This significant investment could potentially meet 15 percent of Kenya's current jet fuel demand and 10 percent of its anticipated demand by 2030. The initiative aligns with a global push within the aviation sector to blend traditional jet fuel with biofuels, aiming to reduce carbon emissions from aircraft by as much as 80 percent.
Kenya Airways demonstrated this commitment in May 2023 with a maiden flight from Jomo Kenyatta International Airport to Amsterdam, using a Boeing 787-800 powered by a blend of biofuel and jet fuel. The World Bank study emphasizes Kenya's strong potential for HEFA-based SAF production, citing the government's dedication to clean energy, existing high-quality petroleum infrastructure, and the abundance of suitable vegetable oils like castor seeds.

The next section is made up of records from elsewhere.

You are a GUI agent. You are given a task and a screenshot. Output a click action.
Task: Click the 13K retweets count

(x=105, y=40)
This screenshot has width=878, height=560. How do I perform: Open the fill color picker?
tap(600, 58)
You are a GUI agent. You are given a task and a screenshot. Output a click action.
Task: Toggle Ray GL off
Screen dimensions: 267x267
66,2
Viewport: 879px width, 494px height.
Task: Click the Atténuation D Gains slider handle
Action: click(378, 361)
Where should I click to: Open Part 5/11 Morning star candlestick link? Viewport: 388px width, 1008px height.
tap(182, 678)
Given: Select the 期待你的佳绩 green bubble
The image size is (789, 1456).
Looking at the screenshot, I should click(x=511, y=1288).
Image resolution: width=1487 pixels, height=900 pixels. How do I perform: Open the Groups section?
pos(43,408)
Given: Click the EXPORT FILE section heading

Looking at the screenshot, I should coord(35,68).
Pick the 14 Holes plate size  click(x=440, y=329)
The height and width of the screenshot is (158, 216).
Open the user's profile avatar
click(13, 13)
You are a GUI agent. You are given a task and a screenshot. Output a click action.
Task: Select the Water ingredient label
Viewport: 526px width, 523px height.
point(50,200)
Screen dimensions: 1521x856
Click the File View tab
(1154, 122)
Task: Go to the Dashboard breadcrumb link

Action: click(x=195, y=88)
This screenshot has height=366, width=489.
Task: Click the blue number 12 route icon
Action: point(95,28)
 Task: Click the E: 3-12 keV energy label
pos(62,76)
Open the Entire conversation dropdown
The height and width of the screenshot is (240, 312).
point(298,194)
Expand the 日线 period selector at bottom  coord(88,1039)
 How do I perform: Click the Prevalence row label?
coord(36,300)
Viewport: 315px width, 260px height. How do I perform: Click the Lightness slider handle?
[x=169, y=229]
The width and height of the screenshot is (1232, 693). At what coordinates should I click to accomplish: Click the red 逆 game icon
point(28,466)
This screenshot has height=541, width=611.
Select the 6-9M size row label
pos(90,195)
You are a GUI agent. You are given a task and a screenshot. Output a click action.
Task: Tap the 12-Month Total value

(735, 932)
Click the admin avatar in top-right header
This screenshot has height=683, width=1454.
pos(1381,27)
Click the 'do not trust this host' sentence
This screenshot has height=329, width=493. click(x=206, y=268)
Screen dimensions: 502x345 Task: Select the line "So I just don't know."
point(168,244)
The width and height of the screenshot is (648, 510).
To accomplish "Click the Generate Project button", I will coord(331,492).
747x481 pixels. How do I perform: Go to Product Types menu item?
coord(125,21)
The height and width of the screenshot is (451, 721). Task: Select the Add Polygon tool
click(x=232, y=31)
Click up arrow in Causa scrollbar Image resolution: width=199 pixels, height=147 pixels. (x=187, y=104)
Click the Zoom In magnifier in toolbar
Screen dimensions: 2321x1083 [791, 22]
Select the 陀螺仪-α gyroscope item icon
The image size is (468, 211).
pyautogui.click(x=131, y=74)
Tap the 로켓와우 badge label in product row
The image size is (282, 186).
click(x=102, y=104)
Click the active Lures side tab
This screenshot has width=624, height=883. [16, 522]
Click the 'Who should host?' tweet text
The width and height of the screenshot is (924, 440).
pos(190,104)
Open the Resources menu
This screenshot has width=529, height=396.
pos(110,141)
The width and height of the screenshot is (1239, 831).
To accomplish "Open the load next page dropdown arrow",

Italian company ENI is already active in Kenya, cultivating castor seeds in Makueni, Kwale, and Taita Taveta counties. These seeds are processed locally before being shipped to Italy for biofuel production at ENI's refineries. ENI aims to produce 200,000 tonnes of biojet annually, which is then mixed with jet fuel at a 50:50 ratio for aircraft use.
Leading aircraft manufacturers, Airbus and Boeing, are also heavily invested in scaling up biofuel usage. Airbus successfully conducted a long-range flight of its A380 Jumbo entirely on biofuel in 2022, while Boeing has an ambitious goal of manufacturing jets fully powered by sustainable fuels by 2030. The International Civil Aviation Organisation forecasts that a substantial portion of future SAF production will originate from developing countries and emerging markets, given their rich biogenic feedstock resources and high renewable energy potential.